*** RECORDS SUPPLIED

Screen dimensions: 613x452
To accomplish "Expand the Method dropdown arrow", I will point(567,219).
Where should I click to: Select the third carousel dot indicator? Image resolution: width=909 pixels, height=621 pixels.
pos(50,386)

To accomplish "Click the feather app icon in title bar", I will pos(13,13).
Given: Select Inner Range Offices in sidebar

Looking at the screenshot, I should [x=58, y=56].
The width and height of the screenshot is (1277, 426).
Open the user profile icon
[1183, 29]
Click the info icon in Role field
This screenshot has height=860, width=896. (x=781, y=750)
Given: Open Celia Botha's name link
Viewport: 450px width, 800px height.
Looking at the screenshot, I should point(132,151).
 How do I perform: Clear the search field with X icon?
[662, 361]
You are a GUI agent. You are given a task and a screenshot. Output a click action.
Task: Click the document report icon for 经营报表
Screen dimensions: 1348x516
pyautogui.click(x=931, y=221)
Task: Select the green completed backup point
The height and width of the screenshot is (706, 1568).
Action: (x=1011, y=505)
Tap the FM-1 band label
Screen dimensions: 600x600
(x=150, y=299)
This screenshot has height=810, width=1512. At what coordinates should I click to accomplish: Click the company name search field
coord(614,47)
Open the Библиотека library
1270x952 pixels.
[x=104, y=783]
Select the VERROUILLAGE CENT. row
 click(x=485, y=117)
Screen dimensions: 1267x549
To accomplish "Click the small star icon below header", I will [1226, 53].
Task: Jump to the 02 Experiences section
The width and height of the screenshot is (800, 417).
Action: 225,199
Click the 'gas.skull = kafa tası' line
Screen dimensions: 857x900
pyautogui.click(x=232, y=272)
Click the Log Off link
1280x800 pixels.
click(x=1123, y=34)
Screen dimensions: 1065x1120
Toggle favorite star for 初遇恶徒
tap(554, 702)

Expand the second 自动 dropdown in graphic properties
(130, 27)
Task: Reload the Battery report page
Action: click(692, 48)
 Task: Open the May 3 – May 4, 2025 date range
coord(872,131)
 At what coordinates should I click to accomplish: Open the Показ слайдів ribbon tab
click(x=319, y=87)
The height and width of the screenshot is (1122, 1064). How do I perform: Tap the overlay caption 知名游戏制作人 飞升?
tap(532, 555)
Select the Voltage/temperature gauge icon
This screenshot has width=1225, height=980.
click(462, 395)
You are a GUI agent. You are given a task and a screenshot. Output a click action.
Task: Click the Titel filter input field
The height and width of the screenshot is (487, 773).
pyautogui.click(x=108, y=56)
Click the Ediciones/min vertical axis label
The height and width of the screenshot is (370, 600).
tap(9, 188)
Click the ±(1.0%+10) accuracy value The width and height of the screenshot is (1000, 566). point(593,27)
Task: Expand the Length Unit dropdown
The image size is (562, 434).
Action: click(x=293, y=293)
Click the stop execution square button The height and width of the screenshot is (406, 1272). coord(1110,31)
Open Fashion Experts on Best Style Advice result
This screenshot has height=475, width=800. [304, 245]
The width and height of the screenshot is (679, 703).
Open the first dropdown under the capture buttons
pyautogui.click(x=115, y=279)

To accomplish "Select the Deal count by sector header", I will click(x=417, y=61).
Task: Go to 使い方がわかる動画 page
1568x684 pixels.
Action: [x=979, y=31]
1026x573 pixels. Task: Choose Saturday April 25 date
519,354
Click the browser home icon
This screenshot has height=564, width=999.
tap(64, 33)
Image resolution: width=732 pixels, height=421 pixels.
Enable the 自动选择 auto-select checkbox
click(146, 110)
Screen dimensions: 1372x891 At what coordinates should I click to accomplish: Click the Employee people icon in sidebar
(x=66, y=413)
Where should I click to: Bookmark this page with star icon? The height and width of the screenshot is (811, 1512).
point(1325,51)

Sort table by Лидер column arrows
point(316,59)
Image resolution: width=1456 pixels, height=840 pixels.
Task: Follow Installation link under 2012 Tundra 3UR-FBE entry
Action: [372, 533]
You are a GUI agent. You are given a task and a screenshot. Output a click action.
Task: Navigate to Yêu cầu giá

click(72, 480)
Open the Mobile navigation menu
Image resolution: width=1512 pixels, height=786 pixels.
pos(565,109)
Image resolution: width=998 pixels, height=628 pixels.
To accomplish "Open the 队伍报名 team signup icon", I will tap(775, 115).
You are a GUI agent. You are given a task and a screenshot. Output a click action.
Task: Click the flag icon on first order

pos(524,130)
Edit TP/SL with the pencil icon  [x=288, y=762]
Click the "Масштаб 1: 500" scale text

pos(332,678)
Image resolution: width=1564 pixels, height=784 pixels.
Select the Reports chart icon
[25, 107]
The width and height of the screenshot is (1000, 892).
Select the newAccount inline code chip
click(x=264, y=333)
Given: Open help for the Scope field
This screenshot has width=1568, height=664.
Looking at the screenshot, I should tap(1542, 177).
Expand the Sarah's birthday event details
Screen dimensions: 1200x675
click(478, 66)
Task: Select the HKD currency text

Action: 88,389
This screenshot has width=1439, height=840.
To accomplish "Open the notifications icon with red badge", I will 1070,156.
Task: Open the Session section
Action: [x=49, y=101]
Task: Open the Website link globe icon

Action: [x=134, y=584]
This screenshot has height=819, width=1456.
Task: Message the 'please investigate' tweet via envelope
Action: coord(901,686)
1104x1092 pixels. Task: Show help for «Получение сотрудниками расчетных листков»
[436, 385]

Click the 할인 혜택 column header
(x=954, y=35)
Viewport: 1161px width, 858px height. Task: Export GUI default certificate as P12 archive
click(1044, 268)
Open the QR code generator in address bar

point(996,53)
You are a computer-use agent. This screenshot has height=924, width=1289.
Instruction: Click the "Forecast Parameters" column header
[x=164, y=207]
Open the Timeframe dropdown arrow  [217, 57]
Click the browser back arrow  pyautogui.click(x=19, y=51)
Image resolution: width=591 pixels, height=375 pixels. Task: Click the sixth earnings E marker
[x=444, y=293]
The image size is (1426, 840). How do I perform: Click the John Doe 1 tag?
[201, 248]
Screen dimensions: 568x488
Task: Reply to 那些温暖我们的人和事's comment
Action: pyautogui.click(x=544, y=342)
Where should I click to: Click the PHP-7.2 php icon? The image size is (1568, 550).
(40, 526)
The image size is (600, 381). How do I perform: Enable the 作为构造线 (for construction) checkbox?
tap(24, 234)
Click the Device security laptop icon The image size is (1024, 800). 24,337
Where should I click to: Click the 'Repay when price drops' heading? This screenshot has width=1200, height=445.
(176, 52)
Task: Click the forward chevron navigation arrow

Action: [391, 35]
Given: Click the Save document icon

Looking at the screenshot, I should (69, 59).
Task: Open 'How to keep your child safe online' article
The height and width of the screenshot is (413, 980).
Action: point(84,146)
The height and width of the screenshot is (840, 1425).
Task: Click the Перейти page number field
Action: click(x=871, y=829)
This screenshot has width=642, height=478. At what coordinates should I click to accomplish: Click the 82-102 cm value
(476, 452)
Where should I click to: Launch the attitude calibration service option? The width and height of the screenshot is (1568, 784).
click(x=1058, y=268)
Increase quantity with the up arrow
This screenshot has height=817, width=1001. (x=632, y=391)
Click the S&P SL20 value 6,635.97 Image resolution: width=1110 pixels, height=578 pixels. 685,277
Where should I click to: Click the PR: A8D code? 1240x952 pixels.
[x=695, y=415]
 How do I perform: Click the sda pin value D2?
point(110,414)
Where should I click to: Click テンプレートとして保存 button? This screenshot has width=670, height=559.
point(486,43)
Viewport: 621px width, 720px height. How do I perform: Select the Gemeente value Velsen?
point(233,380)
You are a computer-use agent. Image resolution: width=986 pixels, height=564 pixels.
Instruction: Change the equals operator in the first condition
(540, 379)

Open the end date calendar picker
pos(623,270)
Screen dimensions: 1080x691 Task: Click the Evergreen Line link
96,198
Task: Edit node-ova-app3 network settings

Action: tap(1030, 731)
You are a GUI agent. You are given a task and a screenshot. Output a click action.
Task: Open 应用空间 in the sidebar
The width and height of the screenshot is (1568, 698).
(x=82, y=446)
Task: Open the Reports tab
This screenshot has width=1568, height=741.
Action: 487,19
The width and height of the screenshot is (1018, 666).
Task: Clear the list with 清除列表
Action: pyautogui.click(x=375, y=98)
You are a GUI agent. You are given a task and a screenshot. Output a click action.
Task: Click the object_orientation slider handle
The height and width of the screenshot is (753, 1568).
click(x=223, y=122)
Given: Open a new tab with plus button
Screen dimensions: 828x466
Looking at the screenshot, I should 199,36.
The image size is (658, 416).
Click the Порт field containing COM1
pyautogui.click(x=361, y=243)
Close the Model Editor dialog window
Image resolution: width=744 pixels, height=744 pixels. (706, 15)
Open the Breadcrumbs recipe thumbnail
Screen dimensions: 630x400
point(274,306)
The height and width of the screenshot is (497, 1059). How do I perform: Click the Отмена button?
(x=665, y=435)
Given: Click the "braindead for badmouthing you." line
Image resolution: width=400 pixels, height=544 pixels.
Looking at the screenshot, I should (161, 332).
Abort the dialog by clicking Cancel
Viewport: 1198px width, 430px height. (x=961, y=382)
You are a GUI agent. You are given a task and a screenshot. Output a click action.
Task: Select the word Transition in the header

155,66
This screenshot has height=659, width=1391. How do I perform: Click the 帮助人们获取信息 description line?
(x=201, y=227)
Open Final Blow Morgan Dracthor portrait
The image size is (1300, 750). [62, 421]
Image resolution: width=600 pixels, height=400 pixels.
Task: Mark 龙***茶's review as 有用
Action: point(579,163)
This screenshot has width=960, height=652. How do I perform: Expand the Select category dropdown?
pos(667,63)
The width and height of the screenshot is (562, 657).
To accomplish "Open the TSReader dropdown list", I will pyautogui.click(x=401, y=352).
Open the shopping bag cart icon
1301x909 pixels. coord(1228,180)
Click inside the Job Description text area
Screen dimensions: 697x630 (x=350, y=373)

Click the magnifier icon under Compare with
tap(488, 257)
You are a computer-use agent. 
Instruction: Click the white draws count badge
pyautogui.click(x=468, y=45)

******

TASK BRIEF>
Copy out each line of the listing that holds the string "browser".

RESULT>
Click the browser home icon
Click the browser back arrow  pyautogui.click(x=19, y=51)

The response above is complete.